- _Raw data_
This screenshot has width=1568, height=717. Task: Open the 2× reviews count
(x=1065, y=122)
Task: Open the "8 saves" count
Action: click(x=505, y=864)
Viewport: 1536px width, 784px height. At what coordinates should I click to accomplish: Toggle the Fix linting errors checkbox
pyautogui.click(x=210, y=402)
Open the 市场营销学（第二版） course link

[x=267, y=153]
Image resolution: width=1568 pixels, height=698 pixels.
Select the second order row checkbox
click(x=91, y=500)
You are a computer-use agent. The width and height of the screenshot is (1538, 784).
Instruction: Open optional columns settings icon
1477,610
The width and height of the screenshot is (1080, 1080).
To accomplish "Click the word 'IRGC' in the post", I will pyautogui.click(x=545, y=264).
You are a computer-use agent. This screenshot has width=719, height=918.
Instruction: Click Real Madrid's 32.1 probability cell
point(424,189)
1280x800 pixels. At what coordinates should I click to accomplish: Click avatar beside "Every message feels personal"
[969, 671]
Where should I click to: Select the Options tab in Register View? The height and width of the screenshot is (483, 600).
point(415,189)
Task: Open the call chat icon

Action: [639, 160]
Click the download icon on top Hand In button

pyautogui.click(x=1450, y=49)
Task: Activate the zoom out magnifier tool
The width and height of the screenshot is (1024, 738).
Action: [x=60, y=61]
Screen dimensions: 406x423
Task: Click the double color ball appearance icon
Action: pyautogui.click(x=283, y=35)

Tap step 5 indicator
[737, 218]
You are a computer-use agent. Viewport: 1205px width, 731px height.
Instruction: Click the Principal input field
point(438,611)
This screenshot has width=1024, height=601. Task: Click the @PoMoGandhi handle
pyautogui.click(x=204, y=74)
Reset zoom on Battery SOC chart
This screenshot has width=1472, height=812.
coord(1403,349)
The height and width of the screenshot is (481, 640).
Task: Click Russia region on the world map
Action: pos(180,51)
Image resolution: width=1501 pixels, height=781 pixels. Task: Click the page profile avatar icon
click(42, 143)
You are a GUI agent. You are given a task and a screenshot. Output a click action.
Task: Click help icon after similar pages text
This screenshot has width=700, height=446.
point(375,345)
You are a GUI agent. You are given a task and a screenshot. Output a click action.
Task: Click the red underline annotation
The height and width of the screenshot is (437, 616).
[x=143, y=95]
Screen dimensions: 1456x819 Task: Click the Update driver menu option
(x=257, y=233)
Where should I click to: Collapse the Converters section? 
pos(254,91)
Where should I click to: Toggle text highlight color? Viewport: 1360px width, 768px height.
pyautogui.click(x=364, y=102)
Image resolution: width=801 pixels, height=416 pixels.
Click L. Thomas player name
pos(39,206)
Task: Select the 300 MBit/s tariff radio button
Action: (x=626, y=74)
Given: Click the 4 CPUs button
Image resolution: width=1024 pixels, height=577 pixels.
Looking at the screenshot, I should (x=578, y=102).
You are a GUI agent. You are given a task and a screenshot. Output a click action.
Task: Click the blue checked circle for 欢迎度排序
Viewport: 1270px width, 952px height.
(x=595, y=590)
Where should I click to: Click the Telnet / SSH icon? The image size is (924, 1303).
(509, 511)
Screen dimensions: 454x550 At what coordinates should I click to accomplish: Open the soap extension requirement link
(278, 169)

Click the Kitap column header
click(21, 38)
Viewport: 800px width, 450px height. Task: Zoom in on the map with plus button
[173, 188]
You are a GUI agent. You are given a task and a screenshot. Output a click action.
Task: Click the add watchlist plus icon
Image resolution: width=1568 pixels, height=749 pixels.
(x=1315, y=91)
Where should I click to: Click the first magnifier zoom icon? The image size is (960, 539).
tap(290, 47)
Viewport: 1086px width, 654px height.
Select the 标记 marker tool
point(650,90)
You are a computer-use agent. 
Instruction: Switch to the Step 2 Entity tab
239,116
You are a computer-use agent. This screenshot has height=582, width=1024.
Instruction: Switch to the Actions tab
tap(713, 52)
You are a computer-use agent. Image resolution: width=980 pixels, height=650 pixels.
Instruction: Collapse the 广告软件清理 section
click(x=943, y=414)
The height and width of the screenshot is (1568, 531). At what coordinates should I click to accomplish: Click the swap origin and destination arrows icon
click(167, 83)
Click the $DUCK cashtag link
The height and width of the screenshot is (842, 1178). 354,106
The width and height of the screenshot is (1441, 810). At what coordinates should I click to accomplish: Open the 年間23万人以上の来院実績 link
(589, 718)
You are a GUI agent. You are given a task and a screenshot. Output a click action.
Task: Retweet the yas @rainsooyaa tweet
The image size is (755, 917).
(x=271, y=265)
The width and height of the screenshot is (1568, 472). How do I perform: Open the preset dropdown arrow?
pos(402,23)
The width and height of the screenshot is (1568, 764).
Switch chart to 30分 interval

- _Task instructions_
Restate every entry word for word.

- _Response area_
This screenshot has width=1568, height=717. Task: Open the 2× reviews count
(x=1065, y=122)
Task: Open the "8 saves" count
Action: click(x=505, y=864)
Viewport: 1536px width, 784px height. At what coordinates should I click to accomplish: Toggle the Fix linting errors checkbox
pyautogui.click(x=210, y=402)
Open the 市场营销学（第二版） course link

[x=267, y=153]
Image resolution: width=1568 pixels, height=698 pixels.
Select the second order row checkbox
click(x=91, y=500)
You are a computer-use agent. The width and height of the screenshot is (1538, 784).
Instruction: Open optional columns settings icon
1477,610
The width and height of the screenshot is (1080, 1080).
To accomplish "Click the word 'IRGC' in the post", I will pyautogui.click(x=545, y=264).
You are a computer-use agent. This screenshot has width=719, height=918.
Instruction: Click Real Madrid's 32.1 probability cell
point(424,189)
1280x800 pixels. At what coordinates should I click to accomplish: Click avatar beside "Every message feels personal"
[969, 671]
Where should I click to: Select the Options tab in Register View? The height and width of the screenshot is (483, 600).
point(415,189)
Task: Open the call chat icon

Action: [639, 160]
Click the download icon on top Hand In button

pyautogui.click(x=1450, y=49)
Task: Activate the zoom out magnifier tool
The width and height of the screenshot is (1024, 738).
Action: [x=60, y=61]
Screen dimensions: 406x423
Task: Click the double color ball appearance icon
Action: pyautogui.click(x=283, y=35)

Tap step 5 indicator
[737, 218]
You are a computer-use agent. Viewport: 1205px width, 731px height.
Instruction: Click the Principal input field
point(438,611)
This screenshot has width=1024, height=601. Task: Click the @PoMoGandhi handle
pyautogui.click(x=204, y=74)
Reset zoom on Battery SOC chart
This screenshot has width=1472, height=812.
coord(1403,349)
The height and width of the screenshot is (481, 640).
Task: Click Russia region on the world map
Action: pos(180,51)
Image resolution: width=1501 pixels, height=781 pixels. Task: Click the page profile avatar icon
click(42, 143)
You are a GUI agent. You are given a task and a screenshot. Output a click action.
Task: Click help icon after similar pages text
This screenshot has width=700, height=446.
point(375,345)
You are a GUI agent. You are given a task and a screenshot. Output a click action.
Task: Click the red underline annotation
The height and width of the screenshot is (437, 616).
[x=143, y=95]
Screen dimensions: 1456x819 Task: Click the Update driver menu option
(x=257, y=233)
Where should I click to: Collapse the Converters section? 
pos(254,91)
Where should I click to: Toggle text highlight color? Viewport: 1360px width, 768px height.
pyautogui.click(x=364, y=102)
Image resolution: width=801 pixels, height=416 pixels.
Click L. Thomas player name
pos(39,206)
Task: Select the 300 MBit/s tariff radio button
Action: (x=626, y=74)
Given: Click the 4 CPUs button
Image resolution: width=1024 pixels, height=577 pixels.
Looking at the screenshot, I should (x=578, y=102).
You are a GUI agent. You are given a task and a screenshot. Output a click action.
Task: Click the blue checked circle for 欢迎度排序
Viewport: 1270px width, 952px height.
(x=595, y=590)
Where should I click to: Click the Telnet / SSH icon? The image size is (924, 1303).
(509, 511)
Screen dimensions: 454x550 At what coordinates should I click to accomplish: Open the soap extension requirement link
(278, 169)

Click the Kitap column header
click(21, 38)
Viewport: 800px width, 450px height. Task: Zoom in on the map with plus button
[173, 188]
You are a GUI agent. You are given a task and a screenshot. Output a click action.
Task: Click the add watchlist plus icon
Image resolution: width=1568 pixels, height=749 pixels.
(x=1315, y=91)
Where should I click to: Click the first magnifier zoom icon? The image size is (960, 539).
tap(290, 47)
Viewport: 1086px width, 654px height.
Select the 标记 marker tool
point(650,90)
You are a computer-use agent. 
Instruction: Switch to the Step 2 Entity tab
239,116
You are a computer-use agent. This screenshot has height=582, width=1024.
Instruction: Switch to the Actions tab
tap(713, 52)
You are a computer-use agent. Image resolution: width=980 pixels, height=650 pixels.
Instruction: Collapse the 广告软件清理 section
click(x=943, y=414)
The height and width of the screenshot is (1568, 531). At what coordinates should I click to accomplish: Click the swap origin and destination arrows icon
click(167, 83)
Click the $DUCK cashtag link
The height and width of the screenshot is (842, 1178). 354,106
The width and height of the screenshot is (1441, 810). At what coordinates should I click to accomplish: Open the 年間23万人以上の来院実績 link
(589, 718)
You are a GUI agent. You are given a task and a screenshot. Output a click action.
Task: Retweet the yas @rainsooyaa tweet
The image size is (755, 917).
(x=271, y=265)
The width and height of the screenshot is (1568, 472). How do I perform: Open the preset dropdown arrow?
pos(402,23)
The width and height of the screenshot is (1568, 764).
Switch chart to 30分 interval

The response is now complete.